Un podcast de Radio France de 52′
Certaines colères peuvent nous aider à avancer dans l’existence
Le comédien Richard Bohringer a dit : « la colère ça fait vivre. Quand t’es plus en colère, t’es foutu ». Il existe une infinité de colères, comment identifier les colères saines de celles qui sont destructrices ? Explorons ensemble cette émotion que nous avons appris à réprimer depuis notre enfance, qui s’avère en fait une précieuse aide pour avancer dans la vie et améliorer nos relations avec autrui.
La colère, un signal d’alarme nécessaire
Le mot colère est emprunté au latin choléra, lui-même issu du grec kholéra, kholê signifiant bile.
Sa définition dans le Robert n’est pas plus réjouissante : violent mécontentement, accompagné d’agressivité. Notre inconscient collectif a de fait intégré cette émotion comme négative. Pourtant, la colère, si elle ne s’accompagne pas de violence, comporte des bienfaits insoupçonnés.

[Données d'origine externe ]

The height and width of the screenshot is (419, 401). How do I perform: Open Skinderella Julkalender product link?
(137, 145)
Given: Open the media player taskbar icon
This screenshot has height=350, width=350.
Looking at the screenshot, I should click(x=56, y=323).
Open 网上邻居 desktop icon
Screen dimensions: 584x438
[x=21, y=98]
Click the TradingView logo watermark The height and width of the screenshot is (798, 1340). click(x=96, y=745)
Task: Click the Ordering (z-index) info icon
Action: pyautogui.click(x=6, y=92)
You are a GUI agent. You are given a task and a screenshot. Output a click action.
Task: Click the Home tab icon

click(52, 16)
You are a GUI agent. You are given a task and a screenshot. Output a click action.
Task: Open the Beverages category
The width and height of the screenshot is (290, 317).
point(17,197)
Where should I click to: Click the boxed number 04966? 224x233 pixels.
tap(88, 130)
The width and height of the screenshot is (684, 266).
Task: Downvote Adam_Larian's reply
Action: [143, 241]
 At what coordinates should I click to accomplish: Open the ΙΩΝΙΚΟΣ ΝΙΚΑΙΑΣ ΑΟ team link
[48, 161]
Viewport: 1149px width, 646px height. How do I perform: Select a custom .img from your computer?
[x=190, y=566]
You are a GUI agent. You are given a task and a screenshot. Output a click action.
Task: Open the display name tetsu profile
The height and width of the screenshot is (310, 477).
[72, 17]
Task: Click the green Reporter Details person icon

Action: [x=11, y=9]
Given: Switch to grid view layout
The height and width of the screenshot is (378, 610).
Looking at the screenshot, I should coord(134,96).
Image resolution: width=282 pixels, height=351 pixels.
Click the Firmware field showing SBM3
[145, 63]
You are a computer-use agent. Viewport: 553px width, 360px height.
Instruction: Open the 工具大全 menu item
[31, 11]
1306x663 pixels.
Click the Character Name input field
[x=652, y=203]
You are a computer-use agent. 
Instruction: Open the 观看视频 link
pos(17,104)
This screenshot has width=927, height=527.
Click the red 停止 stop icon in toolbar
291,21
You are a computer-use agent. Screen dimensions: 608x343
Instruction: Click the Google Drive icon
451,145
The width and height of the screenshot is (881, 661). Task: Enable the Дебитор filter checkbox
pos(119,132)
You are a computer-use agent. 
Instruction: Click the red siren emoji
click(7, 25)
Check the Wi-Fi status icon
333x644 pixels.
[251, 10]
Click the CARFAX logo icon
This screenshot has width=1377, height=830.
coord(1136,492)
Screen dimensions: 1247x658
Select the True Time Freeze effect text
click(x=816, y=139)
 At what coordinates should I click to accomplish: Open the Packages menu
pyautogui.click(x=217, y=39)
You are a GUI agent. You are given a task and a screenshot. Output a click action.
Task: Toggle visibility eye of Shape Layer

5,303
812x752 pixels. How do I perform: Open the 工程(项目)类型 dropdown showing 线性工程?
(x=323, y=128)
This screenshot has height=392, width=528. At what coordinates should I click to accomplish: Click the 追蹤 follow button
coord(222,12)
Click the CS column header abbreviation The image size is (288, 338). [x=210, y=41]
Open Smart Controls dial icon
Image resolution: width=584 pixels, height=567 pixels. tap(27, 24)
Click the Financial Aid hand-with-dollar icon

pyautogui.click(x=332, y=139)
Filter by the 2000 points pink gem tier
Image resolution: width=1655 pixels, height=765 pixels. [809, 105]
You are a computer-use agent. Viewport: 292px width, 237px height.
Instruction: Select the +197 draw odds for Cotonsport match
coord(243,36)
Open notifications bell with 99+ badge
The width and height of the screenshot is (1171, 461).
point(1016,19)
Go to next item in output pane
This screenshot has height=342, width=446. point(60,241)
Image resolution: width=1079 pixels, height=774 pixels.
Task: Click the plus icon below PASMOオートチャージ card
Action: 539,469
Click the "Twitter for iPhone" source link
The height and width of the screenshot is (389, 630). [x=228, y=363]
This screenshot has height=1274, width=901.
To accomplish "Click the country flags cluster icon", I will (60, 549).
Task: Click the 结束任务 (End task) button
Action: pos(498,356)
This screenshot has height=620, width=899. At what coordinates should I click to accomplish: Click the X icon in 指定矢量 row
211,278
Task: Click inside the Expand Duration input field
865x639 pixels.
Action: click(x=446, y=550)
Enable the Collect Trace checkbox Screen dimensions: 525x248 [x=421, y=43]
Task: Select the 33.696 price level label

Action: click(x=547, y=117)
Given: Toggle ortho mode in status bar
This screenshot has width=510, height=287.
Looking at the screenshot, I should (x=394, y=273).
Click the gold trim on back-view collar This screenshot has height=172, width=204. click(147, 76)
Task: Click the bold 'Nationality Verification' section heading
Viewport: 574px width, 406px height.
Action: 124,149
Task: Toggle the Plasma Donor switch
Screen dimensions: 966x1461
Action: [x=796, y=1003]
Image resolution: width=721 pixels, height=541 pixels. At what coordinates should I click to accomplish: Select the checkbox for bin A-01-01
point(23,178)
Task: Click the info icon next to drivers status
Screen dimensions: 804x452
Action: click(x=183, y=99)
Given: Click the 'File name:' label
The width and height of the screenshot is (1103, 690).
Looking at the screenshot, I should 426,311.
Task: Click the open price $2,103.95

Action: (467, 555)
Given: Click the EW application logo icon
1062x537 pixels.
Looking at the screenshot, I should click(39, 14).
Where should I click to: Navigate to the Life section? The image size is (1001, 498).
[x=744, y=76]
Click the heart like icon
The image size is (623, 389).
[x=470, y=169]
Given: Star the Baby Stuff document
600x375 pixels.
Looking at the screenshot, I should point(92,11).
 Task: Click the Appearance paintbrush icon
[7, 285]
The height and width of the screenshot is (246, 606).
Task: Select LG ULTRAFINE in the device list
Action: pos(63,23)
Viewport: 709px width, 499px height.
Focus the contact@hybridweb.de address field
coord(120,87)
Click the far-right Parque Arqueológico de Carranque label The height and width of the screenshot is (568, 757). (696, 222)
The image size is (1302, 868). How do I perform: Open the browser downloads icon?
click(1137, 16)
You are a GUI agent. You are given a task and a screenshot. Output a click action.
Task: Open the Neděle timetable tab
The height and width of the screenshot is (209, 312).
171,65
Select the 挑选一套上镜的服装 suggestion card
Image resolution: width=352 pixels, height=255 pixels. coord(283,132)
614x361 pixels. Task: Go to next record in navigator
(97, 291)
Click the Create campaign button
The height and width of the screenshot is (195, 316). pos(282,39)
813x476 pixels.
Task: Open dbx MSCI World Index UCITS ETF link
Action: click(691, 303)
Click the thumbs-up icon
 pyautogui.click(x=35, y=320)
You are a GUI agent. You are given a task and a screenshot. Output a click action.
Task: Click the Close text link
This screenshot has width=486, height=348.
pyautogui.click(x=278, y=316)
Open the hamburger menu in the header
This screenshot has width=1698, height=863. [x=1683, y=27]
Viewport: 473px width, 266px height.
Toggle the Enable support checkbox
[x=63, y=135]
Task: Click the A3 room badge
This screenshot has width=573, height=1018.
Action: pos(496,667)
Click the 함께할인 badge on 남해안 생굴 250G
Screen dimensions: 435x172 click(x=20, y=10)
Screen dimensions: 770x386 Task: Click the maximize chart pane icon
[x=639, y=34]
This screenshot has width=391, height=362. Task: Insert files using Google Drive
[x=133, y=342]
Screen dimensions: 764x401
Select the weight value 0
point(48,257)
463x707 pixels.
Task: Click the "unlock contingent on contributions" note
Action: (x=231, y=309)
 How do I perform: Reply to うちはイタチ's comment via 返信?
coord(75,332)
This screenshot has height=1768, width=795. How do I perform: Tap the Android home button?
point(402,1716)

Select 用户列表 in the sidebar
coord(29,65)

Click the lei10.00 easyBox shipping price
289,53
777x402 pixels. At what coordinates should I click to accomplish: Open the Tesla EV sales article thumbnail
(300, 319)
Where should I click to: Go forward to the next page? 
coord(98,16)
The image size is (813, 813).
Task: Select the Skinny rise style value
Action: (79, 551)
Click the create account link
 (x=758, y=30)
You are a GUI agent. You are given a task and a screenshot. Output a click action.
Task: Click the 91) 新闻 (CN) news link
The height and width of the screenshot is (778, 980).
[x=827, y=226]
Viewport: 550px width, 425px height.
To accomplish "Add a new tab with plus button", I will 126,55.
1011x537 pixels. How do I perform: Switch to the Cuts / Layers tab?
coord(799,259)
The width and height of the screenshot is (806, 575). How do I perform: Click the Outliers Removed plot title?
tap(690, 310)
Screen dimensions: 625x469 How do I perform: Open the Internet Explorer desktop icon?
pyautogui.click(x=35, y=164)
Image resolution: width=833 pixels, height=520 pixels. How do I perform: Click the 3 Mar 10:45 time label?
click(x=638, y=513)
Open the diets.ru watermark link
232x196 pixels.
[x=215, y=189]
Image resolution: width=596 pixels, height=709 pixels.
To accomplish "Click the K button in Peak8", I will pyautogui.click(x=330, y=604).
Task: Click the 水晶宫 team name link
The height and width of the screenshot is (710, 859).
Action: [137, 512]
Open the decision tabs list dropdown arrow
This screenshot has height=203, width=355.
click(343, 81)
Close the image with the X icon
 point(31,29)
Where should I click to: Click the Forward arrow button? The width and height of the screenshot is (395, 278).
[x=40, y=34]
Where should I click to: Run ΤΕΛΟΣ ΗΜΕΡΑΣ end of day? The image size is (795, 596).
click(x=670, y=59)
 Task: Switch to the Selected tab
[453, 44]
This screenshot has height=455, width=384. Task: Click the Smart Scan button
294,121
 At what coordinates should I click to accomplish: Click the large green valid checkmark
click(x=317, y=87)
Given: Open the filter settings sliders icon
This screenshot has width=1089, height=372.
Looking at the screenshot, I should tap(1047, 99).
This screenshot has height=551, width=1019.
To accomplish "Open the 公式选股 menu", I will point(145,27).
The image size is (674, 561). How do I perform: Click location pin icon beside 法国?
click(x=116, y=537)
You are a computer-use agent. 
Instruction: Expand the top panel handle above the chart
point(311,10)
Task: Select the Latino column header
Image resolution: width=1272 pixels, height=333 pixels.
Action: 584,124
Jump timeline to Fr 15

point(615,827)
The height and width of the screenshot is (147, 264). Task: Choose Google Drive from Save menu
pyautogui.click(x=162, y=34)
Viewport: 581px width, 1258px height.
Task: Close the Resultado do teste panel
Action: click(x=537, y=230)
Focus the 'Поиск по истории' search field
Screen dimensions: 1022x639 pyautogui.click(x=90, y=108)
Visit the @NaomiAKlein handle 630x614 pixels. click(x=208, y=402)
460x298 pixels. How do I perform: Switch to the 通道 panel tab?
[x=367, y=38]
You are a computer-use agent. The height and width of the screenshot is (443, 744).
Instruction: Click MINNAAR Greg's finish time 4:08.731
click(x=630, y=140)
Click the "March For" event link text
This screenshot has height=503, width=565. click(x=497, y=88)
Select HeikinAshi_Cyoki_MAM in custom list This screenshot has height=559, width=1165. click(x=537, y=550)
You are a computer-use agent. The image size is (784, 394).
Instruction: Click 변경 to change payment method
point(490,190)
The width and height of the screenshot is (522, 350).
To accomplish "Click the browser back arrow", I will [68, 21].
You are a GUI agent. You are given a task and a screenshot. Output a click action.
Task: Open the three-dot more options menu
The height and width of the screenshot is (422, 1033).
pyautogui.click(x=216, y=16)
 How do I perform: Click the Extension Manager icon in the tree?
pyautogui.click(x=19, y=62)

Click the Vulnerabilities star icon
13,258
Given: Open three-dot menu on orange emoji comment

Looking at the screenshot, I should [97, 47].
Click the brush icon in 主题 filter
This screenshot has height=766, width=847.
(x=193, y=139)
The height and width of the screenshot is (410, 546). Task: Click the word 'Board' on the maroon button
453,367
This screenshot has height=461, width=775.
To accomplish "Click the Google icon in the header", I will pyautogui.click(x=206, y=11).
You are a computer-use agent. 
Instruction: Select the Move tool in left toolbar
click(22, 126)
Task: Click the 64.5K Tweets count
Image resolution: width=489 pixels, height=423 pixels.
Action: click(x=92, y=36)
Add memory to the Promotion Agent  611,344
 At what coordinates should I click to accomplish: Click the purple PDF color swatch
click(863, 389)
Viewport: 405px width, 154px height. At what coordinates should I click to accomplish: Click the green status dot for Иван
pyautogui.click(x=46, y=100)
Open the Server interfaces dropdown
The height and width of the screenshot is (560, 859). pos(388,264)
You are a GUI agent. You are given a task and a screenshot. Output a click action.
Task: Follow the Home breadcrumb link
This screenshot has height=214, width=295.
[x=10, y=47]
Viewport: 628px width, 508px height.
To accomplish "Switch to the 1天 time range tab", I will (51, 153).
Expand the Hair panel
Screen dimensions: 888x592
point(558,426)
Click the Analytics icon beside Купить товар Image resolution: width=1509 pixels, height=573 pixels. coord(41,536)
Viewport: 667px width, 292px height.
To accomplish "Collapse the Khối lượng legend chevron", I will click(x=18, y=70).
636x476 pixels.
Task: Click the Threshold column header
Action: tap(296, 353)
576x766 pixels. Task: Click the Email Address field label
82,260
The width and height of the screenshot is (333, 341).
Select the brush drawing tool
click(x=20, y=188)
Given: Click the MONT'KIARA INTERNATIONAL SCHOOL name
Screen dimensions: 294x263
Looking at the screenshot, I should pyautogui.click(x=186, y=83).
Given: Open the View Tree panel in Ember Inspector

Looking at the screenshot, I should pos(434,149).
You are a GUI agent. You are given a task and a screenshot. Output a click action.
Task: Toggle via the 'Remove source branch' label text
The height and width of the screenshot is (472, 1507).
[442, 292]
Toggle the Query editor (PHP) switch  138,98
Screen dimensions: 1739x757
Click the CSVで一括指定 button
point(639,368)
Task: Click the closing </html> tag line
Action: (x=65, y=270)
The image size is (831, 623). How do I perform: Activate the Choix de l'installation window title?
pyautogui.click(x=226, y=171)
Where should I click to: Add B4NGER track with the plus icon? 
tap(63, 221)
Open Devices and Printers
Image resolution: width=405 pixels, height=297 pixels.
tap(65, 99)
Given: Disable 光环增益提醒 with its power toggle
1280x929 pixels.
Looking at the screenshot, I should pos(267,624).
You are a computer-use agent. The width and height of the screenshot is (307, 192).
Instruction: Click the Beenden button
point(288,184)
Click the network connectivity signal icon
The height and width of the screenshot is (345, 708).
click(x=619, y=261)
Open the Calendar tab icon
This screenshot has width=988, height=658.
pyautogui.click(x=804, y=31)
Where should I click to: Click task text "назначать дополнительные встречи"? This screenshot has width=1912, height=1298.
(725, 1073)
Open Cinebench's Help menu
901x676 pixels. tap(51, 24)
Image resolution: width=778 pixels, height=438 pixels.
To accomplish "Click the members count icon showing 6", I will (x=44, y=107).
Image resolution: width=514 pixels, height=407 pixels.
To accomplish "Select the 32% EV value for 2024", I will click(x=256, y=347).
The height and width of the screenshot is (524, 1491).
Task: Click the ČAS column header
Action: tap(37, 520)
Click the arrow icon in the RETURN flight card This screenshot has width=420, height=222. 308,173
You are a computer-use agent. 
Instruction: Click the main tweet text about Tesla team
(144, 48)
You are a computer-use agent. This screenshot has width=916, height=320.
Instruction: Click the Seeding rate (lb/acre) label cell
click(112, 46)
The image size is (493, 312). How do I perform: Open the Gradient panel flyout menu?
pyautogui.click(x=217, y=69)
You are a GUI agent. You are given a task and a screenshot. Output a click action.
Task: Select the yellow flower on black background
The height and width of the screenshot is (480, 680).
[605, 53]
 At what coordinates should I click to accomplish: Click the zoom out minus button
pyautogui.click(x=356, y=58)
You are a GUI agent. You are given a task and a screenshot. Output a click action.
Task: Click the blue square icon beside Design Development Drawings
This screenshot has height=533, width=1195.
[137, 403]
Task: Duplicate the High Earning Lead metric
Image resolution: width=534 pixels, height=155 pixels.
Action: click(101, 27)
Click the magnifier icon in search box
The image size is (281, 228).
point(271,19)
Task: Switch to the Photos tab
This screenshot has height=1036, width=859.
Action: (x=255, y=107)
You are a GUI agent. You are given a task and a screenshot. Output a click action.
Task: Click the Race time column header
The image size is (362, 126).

Sylvie Chokron, neuropsychologue, explique que lorsque nous nous mettons en colère, notre cerveau est soumis à une dichotomie : se battre ou fuir. C’est l’amygdale, cette structure de notre cerveau qui détecte le danger, qui va prendre cette décision, elle-même conditionnée par notre vécu. Il existe donc deux types de scénarios : soit nous explosons si notre mémoire identifie des épisodes plus ou moins dangereux pour nous. À l’inverse, nous arrivons à la contrôler lorsque nous sommes capables de rationaliser.